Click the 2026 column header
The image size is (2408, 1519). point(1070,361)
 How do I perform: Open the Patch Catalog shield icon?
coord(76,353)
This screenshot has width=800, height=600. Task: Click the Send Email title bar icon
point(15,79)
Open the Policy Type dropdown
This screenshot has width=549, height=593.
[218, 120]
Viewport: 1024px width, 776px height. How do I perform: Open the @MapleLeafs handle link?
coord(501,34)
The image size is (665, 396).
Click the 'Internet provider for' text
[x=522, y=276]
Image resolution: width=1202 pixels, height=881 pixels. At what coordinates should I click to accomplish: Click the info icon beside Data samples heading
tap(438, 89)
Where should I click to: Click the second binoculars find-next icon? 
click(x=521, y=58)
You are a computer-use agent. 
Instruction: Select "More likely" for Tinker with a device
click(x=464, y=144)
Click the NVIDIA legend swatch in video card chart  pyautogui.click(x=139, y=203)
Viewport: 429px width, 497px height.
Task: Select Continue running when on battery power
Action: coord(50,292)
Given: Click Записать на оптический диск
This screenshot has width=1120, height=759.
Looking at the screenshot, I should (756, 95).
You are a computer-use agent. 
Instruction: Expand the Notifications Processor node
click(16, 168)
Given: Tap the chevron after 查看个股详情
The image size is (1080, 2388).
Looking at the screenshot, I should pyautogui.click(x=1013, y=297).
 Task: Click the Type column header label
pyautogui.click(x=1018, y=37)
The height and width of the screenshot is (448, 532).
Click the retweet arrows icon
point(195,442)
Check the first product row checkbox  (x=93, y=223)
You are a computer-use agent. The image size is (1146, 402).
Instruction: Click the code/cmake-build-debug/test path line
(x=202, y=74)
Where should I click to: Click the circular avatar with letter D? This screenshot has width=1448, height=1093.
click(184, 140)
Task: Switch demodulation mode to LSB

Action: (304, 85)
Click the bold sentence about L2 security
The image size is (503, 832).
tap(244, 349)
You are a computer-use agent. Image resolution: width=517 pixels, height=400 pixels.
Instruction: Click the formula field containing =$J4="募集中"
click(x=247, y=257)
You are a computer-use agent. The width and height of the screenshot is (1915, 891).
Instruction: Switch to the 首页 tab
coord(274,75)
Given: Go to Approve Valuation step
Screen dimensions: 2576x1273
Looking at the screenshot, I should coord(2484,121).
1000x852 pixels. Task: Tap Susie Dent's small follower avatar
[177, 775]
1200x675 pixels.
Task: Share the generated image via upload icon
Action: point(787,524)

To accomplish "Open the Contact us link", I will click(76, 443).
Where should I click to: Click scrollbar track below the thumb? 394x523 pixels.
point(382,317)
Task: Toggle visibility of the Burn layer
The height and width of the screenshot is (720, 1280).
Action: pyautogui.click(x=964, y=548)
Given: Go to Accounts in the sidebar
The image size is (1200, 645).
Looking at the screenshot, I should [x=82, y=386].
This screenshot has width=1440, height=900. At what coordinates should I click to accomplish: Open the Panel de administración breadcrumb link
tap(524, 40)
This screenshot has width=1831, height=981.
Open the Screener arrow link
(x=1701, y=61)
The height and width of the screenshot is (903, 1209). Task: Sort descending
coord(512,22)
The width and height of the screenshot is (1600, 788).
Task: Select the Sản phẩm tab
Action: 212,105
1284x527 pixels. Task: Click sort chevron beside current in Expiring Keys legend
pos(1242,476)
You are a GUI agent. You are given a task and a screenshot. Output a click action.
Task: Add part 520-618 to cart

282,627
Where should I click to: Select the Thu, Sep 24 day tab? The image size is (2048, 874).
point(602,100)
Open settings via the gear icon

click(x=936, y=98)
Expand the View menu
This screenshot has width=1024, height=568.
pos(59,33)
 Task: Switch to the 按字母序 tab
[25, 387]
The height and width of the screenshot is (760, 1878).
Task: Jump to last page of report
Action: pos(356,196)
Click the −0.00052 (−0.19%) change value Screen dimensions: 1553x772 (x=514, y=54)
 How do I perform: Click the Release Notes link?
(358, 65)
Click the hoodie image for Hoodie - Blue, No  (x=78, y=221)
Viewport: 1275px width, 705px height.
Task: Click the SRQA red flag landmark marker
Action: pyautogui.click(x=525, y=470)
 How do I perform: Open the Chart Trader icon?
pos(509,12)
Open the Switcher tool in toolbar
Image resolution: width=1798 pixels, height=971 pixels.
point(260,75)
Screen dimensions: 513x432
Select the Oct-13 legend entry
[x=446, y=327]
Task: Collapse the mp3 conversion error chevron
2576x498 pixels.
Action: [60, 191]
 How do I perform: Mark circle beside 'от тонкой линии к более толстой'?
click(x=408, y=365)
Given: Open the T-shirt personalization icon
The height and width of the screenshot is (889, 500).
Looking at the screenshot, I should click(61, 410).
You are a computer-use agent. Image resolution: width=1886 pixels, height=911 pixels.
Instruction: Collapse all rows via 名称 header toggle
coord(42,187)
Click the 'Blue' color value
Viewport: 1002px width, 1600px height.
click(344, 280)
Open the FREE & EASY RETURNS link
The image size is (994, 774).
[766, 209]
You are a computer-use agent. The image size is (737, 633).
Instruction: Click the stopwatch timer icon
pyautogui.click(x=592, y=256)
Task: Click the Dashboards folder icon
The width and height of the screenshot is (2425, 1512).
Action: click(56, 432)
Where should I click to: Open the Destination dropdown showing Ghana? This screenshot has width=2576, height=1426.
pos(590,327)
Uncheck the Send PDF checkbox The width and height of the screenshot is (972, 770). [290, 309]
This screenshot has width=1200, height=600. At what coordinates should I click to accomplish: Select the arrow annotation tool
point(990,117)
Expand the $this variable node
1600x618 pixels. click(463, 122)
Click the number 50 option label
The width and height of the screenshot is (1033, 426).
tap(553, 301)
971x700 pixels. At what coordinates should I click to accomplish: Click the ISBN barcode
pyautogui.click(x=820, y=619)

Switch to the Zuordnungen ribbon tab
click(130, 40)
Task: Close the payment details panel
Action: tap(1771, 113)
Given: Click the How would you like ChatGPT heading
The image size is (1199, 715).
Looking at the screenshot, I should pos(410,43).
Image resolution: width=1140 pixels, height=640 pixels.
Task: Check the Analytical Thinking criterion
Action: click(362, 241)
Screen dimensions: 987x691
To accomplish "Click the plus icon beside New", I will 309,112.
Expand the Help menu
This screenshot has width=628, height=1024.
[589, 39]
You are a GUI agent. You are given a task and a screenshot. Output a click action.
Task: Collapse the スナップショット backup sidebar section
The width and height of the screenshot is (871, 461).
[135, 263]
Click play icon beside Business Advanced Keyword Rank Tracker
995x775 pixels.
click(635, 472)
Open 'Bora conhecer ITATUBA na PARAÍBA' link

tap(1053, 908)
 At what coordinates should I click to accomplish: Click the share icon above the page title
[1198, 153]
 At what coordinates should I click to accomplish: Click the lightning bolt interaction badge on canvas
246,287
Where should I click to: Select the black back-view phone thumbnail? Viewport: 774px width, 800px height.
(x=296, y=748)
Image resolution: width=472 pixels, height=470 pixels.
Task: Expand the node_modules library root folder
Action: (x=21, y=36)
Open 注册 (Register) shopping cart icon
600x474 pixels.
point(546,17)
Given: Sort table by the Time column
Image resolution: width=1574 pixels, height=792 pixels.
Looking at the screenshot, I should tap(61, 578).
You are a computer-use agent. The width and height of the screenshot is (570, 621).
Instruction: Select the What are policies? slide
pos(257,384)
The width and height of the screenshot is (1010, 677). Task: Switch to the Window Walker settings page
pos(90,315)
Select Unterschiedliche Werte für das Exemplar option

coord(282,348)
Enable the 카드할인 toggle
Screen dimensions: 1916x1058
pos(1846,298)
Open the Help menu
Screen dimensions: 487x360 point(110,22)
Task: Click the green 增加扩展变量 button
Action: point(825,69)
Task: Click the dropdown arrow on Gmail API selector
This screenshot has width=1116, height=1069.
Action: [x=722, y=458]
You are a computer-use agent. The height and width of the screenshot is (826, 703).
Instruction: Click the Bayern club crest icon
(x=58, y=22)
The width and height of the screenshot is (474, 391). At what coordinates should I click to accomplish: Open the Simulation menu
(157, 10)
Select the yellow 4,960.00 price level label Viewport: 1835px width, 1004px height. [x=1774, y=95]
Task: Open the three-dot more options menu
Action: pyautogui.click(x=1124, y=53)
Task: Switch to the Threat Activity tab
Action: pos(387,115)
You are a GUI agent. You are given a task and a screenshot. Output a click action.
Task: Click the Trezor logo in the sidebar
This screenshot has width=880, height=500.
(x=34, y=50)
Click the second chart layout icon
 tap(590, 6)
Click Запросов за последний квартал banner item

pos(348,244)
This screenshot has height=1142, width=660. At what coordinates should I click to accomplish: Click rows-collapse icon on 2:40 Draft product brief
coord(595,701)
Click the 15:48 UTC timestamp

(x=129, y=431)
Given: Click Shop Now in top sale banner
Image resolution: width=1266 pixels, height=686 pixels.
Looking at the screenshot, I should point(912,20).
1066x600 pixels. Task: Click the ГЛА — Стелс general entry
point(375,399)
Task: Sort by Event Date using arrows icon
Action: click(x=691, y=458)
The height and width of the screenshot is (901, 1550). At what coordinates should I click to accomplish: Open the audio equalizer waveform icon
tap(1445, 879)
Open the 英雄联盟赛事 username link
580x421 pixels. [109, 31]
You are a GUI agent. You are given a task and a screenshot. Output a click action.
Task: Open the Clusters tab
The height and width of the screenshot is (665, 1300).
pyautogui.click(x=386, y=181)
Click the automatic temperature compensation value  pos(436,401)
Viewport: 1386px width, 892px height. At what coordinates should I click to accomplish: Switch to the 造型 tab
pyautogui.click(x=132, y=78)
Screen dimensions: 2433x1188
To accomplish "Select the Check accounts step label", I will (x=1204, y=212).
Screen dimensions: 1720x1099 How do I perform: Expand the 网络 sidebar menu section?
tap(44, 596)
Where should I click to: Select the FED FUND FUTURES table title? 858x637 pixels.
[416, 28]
# # # #
> [Task description]
Beginning with the line containing "2576x498 pixels." in the material above, copy every line exactly until you have copied the line containing "Task: Collapse the スナップショット".

> [Expected answer]
2576x498 pixels.
Action: [60, 191]
 How do I perform: Mark circle beside 'от тонкой линии к более толстой'?
click(x=408, y=365)
Given: Open the T-shirt personalization icon
The height and width of the screenshot is (889, 500).
Looking at the screenshot, I should click(61, 410).
You are a computer-use agent. Image resolution: width=1886 pixels, height=911 pixels.
Instruction: Collapse all rows via 名称 header toggle
coord(42,187)
Click the 'Blue' color value
Viewport: 1002px width, 1600px height.
click(344, 280)
Open the FREE & EASY RETURNS link
The image size is (994, 774).
[766, 209]
You are a computer-use agent. The image size is (737, 633).
Instruction: Click the stopwatch timer icon
pyautogui.click(x=592, y=256)
Task: Click the Dashboards folder icon
The width and height of the screenshot is (2425, 1512).
Action: click(56, 432)
Where should I click to: Open the Destination dropdown showing Ghana? This screenshot has width=2576, height=1426.
pos(590,327)
Uncheck the Send PDF checkbox The width and height of the screenshot is (972, 770). [290, 309]
This screenshot has width=1200, height=600. At what coordinates should I click to accomplish: Select the arrow annotation tool
point(990,117)
Expand the $this variable node
1600x618 pixels. click(463, 122)
Click the number 50 option label
The width and height of the screenshot is (1033, 426).
tap(553, 301)
971x700 pixels. At what coordinates should I click to accomplish: Click the ISBN barcode
pyautogui.click(x=820, y=619)

Switch to the Zuordnungen ribbon tab
click(130, 40)
Task: Close the payment details panel
Action: tap(1771, 113)
Given: Click the How would you like ChatGPT heading
The image size is (1199, 715).
Looking at the screenshot, I should pos(410,43).
Image resolution: width=1140 pixels, height=640 pixels.
Task: Check the Analytical Thinking criterion
Action: click(362, 241)
Screen dimensions: 987x691
To accomplish "Click the plus icon beside New", I will 309,112.
Expand the Help menu
This screenshot has width=628, height=1024.
[589, 39]
You are a GUI agent. You are given a task and a screenshot. Output a click action.
Task: Collapse the スナップショット backup sidebar section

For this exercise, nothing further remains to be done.